There was fresh pressure on non-banking financial company (NBFC) counters on Monday with shares of companies such as DHFL and Indiabulls Housing Finance falling close to 5% over reports of repayment pressure and a government statement indicating that the sector was facing a liquidity strain. While authorities are working on ways to tackle the IL&FS crisis, corporate affairs secretary I Srinivas on Monday said NBFCs, especially housing finance firms, are facing liquidity issues, although he made it clear that there is “no crisis”.
The IL&FS crisis, triggered by debt defaults by some group companies, has sparked off concerns over liquidity in the system, while the corporate affairs ministry last month superseded the holding company’s board as part of larger efforts to contain the situation.
Amid reports of payment pressure, housing finance company DHFL said it has repaid commercial papers worth Rs 1,775 crore. Since September 21, 2018, it has repaid CP holders Rs 9,465 crore, including through buybacks worth Rs 3,240 crore, the company said in a statement.

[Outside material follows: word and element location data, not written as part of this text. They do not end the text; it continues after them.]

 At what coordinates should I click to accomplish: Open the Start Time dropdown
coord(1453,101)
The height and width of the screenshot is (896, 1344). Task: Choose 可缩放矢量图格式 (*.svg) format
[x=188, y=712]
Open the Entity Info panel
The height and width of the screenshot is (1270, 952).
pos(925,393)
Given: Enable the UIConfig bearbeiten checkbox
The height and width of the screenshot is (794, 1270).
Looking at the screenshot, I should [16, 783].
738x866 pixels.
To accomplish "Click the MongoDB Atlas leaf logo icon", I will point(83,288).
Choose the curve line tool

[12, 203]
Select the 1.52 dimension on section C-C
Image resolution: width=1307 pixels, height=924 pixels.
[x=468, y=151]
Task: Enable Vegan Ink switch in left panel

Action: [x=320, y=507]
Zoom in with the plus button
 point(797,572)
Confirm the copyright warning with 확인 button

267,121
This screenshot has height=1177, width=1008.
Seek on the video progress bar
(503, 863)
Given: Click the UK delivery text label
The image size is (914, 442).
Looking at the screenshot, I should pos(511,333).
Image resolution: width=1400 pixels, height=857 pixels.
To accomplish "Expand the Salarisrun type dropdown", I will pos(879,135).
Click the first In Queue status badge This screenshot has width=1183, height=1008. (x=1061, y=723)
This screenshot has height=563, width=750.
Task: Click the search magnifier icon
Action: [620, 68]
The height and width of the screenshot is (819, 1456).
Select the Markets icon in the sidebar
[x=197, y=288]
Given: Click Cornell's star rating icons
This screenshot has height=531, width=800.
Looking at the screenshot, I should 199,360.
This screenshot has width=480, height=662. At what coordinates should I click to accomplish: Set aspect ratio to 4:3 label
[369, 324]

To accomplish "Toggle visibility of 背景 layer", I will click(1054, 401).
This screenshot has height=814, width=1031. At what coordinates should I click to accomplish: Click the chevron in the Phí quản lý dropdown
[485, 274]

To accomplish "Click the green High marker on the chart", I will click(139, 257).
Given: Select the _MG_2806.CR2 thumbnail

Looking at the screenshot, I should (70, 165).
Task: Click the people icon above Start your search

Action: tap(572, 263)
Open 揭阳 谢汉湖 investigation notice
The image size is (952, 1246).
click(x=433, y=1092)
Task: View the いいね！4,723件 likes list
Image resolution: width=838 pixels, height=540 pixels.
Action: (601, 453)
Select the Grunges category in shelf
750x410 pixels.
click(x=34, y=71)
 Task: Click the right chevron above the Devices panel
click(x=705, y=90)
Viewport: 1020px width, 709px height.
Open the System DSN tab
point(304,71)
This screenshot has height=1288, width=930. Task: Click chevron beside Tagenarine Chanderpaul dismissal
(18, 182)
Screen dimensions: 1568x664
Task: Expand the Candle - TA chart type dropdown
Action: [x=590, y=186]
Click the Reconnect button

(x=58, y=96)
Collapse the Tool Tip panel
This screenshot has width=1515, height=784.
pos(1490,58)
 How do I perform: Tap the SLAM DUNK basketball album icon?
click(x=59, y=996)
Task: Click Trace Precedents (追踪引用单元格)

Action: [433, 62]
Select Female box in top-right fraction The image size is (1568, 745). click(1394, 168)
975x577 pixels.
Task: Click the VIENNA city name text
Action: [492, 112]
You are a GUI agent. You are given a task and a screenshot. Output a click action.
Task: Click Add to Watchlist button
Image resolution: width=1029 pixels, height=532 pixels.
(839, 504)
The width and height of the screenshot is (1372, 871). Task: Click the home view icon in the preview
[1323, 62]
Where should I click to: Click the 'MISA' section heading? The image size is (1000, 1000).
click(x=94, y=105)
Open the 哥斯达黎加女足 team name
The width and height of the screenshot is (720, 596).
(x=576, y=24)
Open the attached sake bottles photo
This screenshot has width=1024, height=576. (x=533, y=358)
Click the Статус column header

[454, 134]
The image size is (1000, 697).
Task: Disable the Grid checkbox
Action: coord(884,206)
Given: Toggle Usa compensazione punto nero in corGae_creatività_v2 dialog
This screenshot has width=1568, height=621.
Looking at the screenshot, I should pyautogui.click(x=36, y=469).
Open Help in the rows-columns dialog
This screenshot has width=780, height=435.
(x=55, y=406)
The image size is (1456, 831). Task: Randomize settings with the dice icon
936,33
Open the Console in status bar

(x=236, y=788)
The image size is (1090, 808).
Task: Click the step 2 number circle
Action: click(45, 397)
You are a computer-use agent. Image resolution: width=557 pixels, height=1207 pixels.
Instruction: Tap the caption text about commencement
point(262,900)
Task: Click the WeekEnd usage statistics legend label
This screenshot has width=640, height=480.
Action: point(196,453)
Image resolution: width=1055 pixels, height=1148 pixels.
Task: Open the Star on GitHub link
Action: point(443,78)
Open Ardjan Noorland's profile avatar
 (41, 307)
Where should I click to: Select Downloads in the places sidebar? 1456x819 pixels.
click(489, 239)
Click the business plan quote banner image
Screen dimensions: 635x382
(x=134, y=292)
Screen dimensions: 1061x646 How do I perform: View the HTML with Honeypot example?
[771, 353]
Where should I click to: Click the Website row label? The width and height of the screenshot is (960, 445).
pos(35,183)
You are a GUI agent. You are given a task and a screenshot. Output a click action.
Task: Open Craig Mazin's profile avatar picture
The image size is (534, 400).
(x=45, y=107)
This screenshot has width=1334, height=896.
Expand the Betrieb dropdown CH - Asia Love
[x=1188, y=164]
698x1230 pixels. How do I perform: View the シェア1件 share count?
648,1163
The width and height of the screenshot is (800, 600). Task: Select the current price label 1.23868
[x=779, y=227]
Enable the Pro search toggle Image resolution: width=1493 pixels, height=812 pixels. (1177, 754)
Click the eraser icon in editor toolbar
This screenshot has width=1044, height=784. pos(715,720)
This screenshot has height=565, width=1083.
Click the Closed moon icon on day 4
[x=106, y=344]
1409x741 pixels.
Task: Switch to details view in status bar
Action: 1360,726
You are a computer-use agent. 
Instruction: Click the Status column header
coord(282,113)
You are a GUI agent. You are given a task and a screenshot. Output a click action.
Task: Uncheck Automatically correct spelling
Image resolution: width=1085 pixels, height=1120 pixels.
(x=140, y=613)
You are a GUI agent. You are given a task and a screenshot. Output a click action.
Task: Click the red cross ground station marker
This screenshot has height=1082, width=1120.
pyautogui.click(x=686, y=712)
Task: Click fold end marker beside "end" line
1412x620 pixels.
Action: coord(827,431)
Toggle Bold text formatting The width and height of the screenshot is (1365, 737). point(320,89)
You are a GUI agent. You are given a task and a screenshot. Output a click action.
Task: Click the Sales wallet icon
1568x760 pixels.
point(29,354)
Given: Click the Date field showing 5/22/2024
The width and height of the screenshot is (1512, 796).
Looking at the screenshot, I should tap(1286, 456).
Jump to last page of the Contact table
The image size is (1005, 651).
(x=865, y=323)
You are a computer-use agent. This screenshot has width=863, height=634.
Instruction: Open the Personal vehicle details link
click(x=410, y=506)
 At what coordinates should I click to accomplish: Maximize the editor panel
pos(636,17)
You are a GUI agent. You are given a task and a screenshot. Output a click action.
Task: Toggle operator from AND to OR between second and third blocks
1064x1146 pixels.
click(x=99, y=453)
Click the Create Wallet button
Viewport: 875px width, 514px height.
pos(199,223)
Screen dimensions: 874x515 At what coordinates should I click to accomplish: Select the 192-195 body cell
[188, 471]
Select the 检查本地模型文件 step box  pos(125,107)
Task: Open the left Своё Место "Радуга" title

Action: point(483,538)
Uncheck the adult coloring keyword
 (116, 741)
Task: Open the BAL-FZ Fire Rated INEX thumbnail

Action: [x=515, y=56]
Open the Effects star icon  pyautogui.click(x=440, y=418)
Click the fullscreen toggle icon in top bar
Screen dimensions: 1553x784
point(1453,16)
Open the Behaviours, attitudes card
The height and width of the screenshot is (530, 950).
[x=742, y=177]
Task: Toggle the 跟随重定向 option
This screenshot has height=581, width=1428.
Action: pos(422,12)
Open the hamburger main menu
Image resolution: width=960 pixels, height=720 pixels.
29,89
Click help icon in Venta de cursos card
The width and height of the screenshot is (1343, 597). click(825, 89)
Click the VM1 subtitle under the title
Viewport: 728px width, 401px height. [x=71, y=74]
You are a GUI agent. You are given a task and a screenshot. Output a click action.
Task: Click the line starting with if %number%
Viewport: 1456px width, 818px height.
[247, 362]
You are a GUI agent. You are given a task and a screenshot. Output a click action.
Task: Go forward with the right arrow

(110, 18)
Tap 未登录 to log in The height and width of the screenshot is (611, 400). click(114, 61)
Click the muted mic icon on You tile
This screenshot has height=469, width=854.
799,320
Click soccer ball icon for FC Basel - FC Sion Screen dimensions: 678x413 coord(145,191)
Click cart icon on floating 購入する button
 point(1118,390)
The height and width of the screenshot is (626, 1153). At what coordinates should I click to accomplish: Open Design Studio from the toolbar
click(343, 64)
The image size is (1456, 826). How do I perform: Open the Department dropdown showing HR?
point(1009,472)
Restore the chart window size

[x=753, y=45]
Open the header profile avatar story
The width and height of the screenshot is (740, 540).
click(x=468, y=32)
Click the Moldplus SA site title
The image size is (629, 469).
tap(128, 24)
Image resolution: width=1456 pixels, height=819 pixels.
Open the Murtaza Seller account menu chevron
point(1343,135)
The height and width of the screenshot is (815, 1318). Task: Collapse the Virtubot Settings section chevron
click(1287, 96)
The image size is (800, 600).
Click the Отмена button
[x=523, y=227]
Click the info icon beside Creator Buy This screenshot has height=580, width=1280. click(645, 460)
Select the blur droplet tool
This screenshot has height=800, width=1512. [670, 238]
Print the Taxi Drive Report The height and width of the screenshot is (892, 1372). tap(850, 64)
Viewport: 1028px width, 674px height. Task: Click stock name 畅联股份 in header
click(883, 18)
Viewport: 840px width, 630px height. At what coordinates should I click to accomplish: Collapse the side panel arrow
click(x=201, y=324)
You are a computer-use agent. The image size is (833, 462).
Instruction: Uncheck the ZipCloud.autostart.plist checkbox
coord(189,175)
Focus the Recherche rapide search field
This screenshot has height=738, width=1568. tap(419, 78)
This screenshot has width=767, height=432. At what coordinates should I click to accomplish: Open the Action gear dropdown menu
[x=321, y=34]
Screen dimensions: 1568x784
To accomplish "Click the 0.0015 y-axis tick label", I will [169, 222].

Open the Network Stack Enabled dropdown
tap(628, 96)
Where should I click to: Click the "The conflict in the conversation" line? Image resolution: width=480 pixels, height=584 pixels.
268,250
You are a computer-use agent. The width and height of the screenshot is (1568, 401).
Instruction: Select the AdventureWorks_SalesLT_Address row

PNB Housing Finance, too, issued a statement saying it was not facing a crisis. “PNB Housing Finance is comfortably placed with respect to the Asset Liability Management (ALM) position. In the 0-1 year bucket, we are broadly matched on ALM. Our short-term borrowing has reduced from 17.5% in March 2018 to 11.7% in September 2018. On the one-tothree year bucket, we are borrowing long-term, that is ECB (external commercial borrowings), and more sticky public deposits. We are comfortable with our mix. Further, our borrowing in the last one month represents our strength in the borrowing market as we raised more than Rs 6,000 crore through CPs and $200 million through ECB under automatic route,” it said in a statement.
Housing finance stocks fell by up to 5% on Monday over liquidity concerns. The shares recovered towards end of the session with DHFL closing 4.6% lower on the BSE, while Indiabulls Housing Finance ended the day 4.2% lower than the previous close.